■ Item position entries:
────────────────────────────────────────
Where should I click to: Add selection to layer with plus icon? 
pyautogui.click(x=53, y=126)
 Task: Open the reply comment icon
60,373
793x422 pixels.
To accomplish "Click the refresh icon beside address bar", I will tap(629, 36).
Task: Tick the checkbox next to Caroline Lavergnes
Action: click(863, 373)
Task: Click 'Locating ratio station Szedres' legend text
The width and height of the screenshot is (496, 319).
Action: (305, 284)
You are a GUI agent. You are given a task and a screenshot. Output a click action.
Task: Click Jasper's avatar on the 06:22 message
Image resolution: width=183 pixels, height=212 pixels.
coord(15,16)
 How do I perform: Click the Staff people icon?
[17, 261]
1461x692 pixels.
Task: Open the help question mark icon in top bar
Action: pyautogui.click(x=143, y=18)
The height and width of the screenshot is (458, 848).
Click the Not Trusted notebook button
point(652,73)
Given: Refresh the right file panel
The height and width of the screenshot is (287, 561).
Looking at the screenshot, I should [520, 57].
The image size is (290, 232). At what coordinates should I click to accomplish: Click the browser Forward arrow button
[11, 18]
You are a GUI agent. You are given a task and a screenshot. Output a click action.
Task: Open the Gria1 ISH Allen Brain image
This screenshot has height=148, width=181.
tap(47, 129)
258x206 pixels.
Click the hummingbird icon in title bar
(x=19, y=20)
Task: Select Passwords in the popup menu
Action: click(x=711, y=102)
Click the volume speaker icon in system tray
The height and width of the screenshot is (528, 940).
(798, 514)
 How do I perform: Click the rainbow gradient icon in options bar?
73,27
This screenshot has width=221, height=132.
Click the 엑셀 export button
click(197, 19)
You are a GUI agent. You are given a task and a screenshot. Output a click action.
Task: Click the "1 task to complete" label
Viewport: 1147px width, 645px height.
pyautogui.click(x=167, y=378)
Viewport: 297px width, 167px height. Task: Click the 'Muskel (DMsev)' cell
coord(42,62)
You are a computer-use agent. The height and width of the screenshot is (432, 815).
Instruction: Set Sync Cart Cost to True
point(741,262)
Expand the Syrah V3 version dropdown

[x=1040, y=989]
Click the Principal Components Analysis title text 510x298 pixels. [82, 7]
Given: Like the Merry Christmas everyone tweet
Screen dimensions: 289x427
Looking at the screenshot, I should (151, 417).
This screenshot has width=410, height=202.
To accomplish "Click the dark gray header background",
────────────────────────────────────────
■ AIM OF THE EXERCISE: Copy out everything from the line containing "258x206 pixels." down to the line containing "click(197, 19)", both of those lines included, word for word.

■ WRITTEN ANSWER:
258x206 pixels.
Click the hummingbird icon in title bar
(x=19, y=20)
Task: Select Passwords in the popup menu
Action: click(x=711, y=102)
Click the volume speaker icon in system tray
The height and width of the screenshot is (528, 940).
(798, 514)
 How do I perform: Click the rainbow gradient icon in options bar?
73,27
This screenshot has width=221, height=132.
Click the 엑셀 export button
click(197, 19)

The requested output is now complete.